Schnyder corneal dystrophy (SCD) is a hereditary corneal dystrophy caused by mutations in the UBIAD1 (UbiA prenyltransferase domain containing 1) gene, leading to abnormal lipid metabolism in the cornea and abnormal deposition of cholesterol and phospholipids in the corneal stroma. The inheritance pattern is autosomal dominant, and the gene locus is on 1p36.
It was first reported by Van Went and Winbaut in 1924. After the Swiss ophthalmologist Schnyder reported a family spanning three generations in 1929, the disease name became established. In the IC3D classification, it is classified as a stromal corneal dystrophy.
This disease is bilateral, with corneal opacification beginning in childhood but progressing slowly. A clinical feature is that visual acuity loss is mild relative to the degree of corneal opacification.
Despite slit-lamp findings, significant visual acuity loss is often not observed. However, opacification progresses with age, and visual dysfunction due to glare and light scattering may occur. Reports indicate that approximately 54% of patients over 50 years old and 77% over 70 years old eventually require corneal transplantation.
Corneal findings progress in a characteristic pattern with age.
| Age group | Main corneal findings |
|---|---|
| Childhood to teens | Crystalline opacity in the central cornea |
| 20s to 30s | Arcus-like limbal opacity appears |
| 40s and older | Central and limbal opacity progresses to full thickness |
Pathological findings: Oil red O staining shows fat droplets stained red. Electron microscopy reveals vacuole formation in the corneal stroma.

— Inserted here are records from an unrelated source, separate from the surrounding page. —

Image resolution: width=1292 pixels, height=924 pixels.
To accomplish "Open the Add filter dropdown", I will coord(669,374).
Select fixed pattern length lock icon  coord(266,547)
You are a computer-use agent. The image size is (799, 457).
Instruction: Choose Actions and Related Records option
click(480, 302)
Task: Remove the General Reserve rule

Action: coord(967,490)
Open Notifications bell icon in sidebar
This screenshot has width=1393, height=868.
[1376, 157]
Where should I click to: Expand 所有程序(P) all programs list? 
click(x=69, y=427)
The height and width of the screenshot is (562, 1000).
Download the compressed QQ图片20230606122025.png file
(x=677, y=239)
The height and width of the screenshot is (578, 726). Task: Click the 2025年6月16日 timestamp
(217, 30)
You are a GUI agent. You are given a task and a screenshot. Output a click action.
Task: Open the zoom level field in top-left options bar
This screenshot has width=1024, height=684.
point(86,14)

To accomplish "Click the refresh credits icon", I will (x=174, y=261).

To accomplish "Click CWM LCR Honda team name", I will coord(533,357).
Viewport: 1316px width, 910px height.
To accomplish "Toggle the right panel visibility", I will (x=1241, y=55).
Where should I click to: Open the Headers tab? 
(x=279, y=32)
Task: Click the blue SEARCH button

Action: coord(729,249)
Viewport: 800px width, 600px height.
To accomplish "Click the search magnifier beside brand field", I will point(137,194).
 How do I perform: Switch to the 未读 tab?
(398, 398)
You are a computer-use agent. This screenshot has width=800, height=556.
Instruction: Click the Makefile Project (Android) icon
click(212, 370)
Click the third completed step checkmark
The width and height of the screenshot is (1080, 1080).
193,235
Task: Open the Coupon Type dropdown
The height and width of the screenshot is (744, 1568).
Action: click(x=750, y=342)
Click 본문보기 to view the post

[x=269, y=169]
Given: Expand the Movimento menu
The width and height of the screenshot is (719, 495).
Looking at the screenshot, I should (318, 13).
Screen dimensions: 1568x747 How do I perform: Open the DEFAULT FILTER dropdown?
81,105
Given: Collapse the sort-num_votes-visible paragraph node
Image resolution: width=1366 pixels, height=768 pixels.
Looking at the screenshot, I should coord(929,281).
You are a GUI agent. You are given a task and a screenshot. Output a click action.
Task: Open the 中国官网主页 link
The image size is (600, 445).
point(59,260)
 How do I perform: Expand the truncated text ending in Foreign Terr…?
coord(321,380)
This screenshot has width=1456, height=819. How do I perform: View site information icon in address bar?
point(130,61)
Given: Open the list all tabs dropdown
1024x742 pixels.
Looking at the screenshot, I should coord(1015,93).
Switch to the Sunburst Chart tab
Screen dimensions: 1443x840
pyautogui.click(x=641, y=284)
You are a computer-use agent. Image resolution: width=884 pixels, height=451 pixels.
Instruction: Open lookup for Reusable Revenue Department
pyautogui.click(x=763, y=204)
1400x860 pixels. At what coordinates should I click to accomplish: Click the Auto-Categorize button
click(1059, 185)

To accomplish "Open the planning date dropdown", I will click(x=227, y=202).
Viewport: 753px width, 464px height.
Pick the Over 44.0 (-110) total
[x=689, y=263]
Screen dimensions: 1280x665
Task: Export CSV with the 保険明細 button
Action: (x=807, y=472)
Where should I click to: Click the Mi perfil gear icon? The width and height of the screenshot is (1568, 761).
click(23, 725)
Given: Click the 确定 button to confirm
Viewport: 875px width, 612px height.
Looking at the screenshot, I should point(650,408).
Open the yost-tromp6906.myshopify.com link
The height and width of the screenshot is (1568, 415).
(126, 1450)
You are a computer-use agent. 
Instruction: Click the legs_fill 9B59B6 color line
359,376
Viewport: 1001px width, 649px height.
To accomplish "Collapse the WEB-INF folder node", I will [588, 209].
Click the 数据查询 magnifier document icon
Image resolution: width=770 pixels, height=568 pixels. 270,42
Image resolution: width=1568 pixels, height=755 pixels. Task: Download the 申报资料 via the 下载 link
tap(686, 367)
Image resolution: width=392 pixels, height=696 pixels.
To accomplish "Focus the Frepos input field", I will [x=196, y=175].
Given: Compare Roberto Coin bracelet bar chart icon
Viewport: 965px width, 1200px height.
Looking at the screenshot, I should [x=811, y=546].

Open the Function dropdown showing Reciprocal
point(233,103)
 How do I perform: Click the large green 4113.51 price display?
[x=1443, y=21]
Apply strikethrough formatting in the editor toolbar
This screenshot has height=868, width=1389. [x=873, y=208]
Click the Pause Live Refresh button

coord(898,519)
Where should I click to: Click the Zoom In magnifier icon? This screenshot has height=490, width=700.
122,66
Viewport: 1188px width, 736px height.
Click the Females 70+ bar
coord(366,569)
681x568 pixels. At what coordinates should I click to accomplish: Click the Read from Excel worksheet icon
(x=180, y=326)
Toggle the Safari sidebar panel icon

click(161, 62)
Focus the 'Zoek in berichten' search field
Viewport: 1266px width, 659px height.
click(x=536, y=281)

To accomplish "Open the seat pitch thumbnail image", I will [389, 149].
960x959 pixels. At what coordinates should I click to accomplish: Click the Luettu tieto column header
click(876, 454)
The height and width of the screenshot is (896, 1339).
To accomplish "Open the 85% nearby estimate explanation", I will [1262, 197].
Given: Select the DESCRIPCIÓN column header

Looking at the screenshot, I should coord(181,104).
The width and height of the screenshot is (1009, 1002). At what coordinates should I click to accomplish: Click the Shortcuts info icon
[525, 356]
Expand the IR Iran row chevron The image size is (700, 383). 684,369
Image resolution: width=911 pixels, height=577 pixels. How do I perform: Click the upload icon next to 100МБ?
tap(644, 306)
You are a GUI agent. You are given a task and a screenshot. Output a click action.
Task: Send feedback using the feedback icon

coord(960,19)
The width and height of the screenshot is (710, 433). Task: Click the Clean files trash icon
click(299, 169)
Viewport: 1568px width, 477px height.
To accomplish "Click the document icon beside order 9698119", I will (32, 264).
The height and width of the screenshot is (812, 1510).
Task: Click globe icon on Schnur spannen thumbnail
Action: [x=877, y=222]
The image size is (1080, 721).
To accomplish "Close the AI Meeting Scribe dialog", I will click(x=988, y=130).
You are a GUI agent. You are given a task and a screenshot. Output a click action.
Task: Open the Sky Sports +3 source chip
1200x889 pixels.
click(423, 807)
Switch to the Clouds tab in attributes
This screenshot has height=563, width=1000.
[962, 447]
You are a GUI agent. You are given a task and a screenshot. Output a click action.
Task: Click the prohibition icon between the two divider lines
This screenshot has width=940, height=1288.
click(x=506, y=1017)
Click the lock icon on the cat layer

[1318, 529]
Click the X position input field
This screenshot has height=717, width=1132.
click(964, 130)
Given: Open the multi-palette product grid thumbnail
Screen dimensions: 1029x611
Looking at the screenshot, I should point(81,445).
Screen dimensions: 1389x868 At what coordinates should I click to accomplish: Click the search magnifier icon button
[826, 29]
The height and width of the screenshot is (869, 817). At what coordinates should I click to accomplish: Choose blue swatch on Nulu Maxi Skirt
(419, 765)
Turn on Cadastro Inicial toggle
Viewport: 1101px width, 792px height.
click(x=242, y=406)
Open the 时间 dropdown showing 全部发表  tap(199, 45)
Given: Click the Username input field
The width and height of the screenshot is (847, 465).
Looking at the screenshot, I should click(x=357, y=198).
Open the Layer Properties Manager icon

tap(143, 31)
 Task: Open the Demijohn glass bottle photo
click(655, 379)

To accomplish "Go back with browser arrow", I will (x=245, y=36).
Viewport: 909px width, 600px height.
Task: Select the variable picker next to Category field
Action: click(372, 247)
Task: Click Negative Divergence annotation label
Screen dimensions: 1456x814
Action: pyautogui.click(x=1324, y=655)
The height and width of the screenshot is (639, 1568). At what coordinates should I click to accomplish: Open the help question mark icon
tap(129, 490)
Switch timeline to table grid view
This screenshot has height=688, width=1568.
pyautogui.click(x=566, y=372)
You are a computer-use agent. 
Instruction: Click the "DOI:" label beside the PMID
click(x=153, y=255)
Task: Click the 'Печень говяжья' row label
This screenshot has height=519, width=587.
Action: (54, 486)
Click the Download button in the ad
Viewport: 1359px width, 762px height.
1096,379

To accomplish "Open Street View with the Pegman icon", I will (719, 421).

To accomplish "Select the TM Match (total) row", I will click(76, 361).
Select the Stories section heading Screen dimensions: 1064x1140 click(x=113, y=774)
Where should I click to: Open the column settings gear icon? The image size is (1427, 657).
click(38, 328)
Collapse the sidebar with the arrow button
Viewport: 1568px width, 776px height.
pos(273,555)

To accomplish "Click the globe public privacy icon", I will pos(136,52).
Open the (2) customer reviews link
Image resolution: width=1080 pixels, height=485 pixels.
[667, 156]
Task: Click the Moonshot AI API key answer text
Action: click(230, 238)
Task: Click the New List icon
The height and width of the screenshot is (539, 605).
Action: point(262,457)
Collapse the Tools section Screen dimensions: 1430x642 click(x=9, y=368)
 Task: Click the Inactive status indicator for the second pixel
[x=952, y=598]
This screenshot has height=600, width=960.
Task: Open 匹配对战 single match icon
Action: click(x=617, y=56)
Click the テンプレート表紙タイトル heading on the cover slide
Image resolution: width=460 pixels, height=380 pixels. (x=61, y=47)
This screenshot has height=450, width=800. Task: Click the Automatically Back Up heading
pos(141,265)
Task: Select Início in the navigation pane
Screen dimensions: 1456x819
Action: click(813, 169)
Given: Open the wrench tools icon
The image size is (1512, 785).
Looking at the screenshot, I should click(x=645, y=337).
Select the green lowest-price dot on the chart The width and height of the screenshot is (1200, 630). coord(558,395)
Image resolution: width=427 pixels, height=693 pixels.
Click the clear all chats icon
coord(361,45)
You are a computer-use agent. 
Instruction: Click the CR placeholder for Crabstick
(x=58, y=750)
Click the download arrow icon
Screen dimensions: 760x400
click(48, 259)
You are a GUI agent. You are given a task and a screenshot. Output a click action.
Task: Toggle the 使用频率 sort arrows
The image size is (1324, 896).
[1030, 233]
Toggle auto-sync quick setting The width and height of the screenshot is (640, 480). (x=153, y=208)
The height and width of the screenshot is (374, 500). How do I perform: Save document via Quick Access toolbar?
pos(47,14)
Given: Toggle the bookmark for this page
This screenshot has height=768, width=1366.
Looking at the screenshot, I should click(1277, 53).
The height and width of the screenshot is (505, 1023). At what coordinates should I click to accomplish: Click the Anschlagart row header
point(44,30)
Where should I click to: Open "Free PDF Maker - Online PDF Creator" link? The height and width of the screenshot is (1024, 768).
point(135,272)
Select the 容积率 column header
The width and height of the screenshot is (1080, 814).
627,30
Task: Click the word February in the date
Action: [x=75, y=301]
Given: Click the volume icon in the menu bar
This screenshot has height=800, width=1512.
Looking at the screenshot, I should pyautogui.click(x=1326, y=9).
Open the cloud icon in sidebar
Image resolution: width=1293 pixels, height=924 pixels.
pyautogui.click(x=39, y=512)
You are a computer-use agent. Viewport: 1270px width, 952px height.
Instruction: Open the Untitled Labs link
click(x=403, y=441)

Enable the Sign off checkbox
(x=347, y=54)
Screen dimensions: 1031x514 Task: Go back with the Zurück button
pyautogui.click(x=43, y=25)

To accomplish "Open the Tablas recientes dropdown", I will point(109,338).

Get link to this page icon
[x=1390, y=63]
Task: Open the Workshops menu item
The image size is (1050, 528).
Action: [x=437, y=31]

The cause of SCD is a mutation in the UBIAD1 gene (1p36). UBIAD1 encodes a prenyltransferase that synthesizes menaquinone-4 (MK-4, vitamin K2). This gene mutation leads to abnormal lipid metabolism in the cornea, resulting in cholesterol deposition in the corneal stroma. Genetic testing is useful for definitive diagnosis.
Hypercholesterolemia is known to be associated, and evaluation of the lipid profile is recommended. Additionally, genu valgum and rarely finger or spinal deformities may occur.
Ophthalmic Examination
Slit-lamp microscopy: This is the basic diagnostic method. It evaluates corneal crystals, central opacity, and arcus senilis-like changes.
Confocal microscopy: Can confirm the loss of corneal nerves. In advanced stages, highly reflective deposits are observed.
Anterior segment OCT: Shows diffuse hyperreflective findings in the epithelium, anterior, middle, and posterior stroma.
Definitive Diagnosis and Systemic Examination
Genetic testing: Identification of a mutation in the UBIAD1 gene provides a definitive diagnosis.
Blood tests: Evaluate the serum lipid profile (total cholesterol, HDL, LDL, triglycerides).
As a cause of corneal opacity, SCD is classified as a stromal corneal dystrophy in the IC3D classification1).
Despite slit-lamp microscope findings, visual acuity loss is often mild, and many cases do not require active treatment. Regular follow-up is the mainstay.
Currently, there is no drug therapy to halt progression.
Cholesterol deposition may recur in the graft after penetrating keratoplasty. The timing and extent of recurrence vary among individuals, but regular follow-up after transplantation is necessary.
SCD is caused by mutations in the UBIAD1 gene. UBIAD1 encodes a prenyltransferase that synthesizes menaquinone-4 (vitamin K2), and dysfunction of this enzyme leads to disruption of lipid metabolism in the cornea.
Normally, the corneal stroma contains very small amounts of cholesterol and phospholipids. However, UBIAD1 mutations impair the metabolism of HDL cholesterol in particular, causing excessive accumulation of cholesterol and phospholipids in the corneal stroma. The accumulated lipids precipitate as crystals, impairing corneal transparency.
Confocal microscopy has confirmed the disappearance of corneal nerves. However, despite nerve loss, no obvious neurotrophic keratopathy has been reported. The mechanism by which lipid deposition affects corneal nerves is not fully understood.